-- START OF EXCERPT PROVIDED --

Posted by Mark Hillary in Internet, IT Services, Software.
Tags: apple, commodore, dos, excel, google, ibm, imagine, innovation, ipad, IT, microsoft, nokia, office, operating system, pr1me, tablet, technology, wang, windows, word
The history of information technology is littered with the names of companies that were once great and fell on hard times. Whatever happened to Imagine Software, Wang, Pr1me, Commodore, and many others?
Of course one of the greatest success stories in IT, and possibly in any business environment, is Microsoft. They grew from small roots, and a fortunate licensing deal to install their operating system on IBM PCs, and the rest is history. Now, almost all new PC-based computers come with Windows pre-installed.
But the world is changing. Microsoft has been talking publicly about their ideas for Windows 8 and it does not seem clear whether the world is listening any longer.
Almost 4m people in the UK use a tablet-based device and the dominant operating systems are from Apple and Google – with their Android system that is also becoming the key smart-phone operating system.
It would be wrong to suggest that Microsoft is finished because they don’t seem to be able to compete in the tablet and telephone market, but the entire computing market is changing. For years Microsoft has enjoyed the twin cash cows of Windows and their Office platform of office automation software – Word, Excel, and so on.

-- END OF EXCERPT PROVIDED --
-- START OF PROVIDED DATA --

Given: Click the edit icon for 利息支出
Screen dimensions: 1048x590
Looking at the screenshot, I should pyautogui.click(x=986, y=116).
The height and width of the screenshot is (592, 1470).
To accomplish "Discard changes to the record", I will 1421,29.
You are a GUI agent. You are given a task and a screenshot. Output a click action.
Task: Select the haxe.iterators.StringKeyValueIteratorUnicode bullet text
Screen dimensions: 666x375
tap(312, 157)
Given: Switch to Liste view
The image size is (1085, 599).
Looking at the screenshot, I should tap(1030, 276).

-- END OF PROVIDED DATA --
-- START OF PROVIDED DATA --

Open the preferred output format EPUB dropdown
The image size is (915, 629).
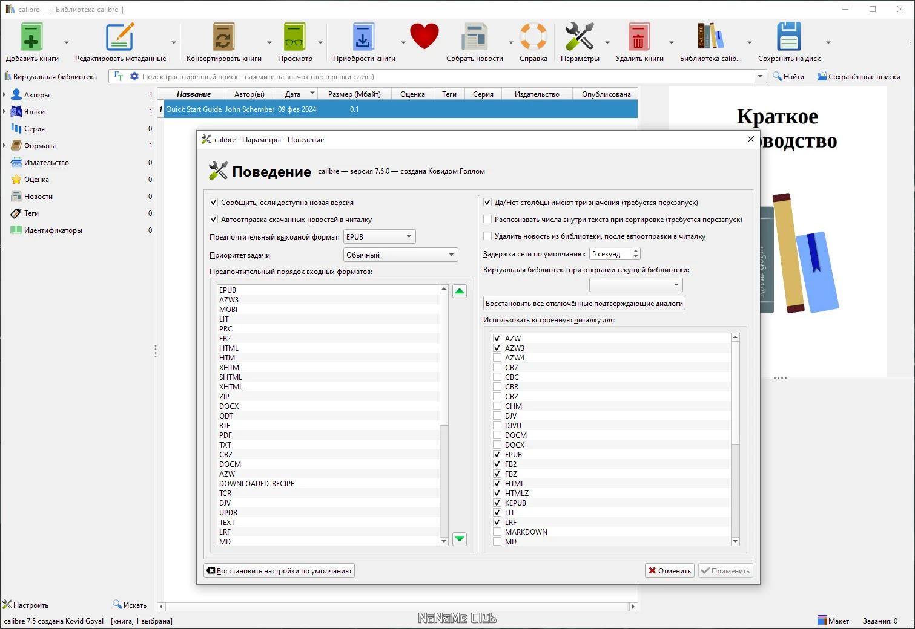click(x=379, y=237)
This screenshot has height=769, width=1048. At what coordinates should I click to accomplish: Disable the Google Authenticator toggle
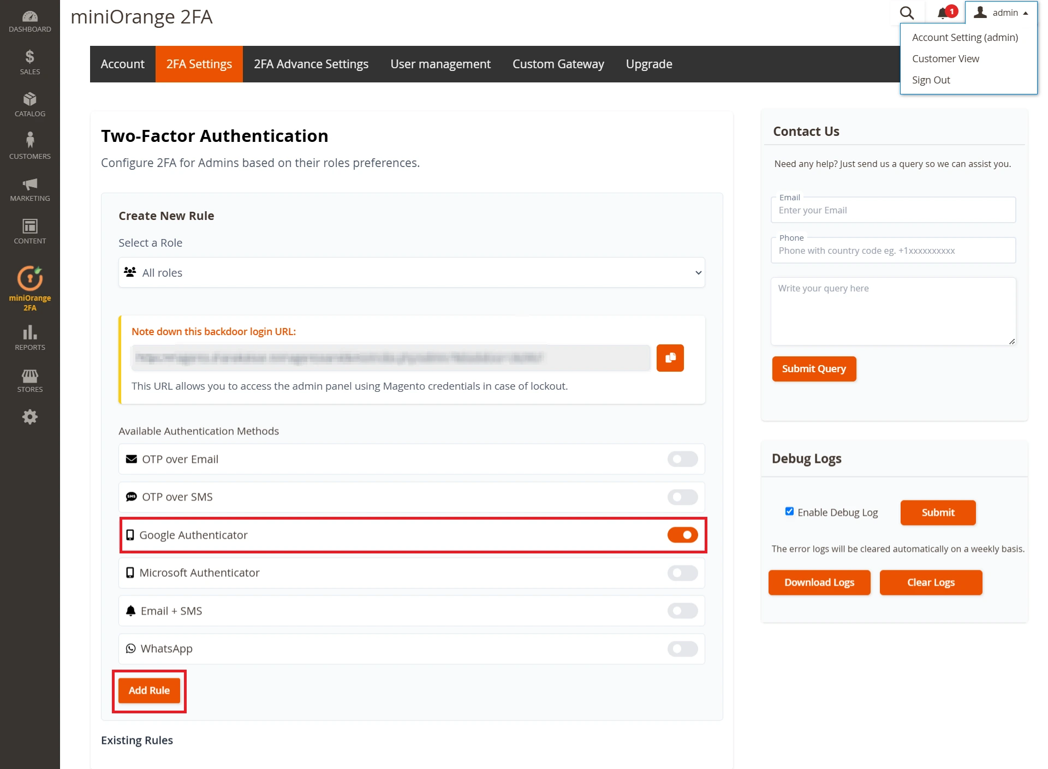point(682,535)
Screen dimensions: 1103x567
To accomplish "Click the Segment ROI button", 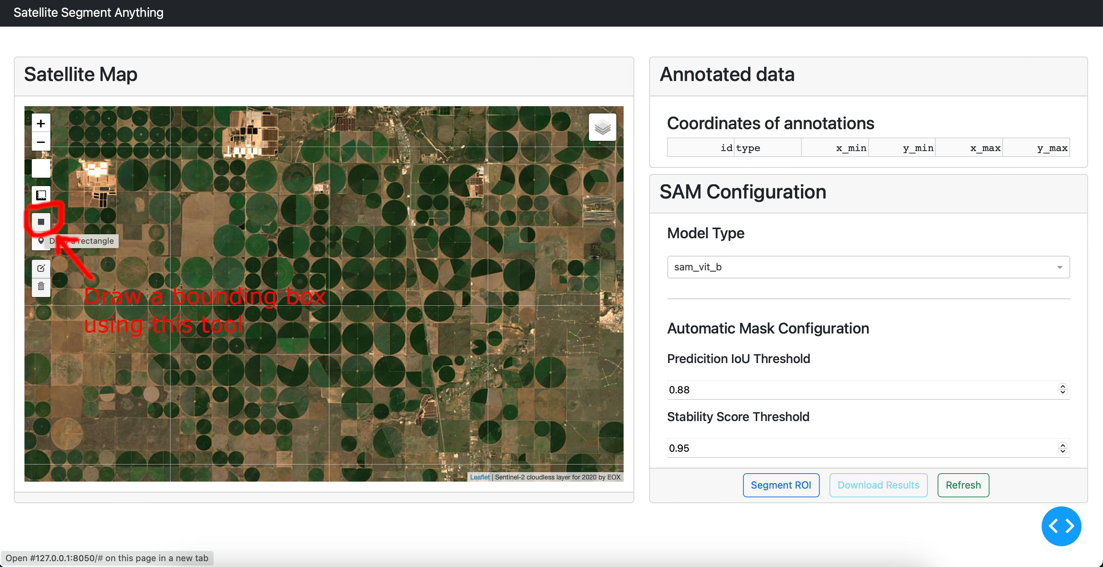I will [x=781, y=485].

-- END OF PROVIDED DATA --

- [WHAT THE TASK ASKS]: According to the post on Microsoft and the changing computing market, which two companies supply the dominant operating systems for tablet-based devices in the UK?

- [EXERCISE OUTPUT]: Apple and Google.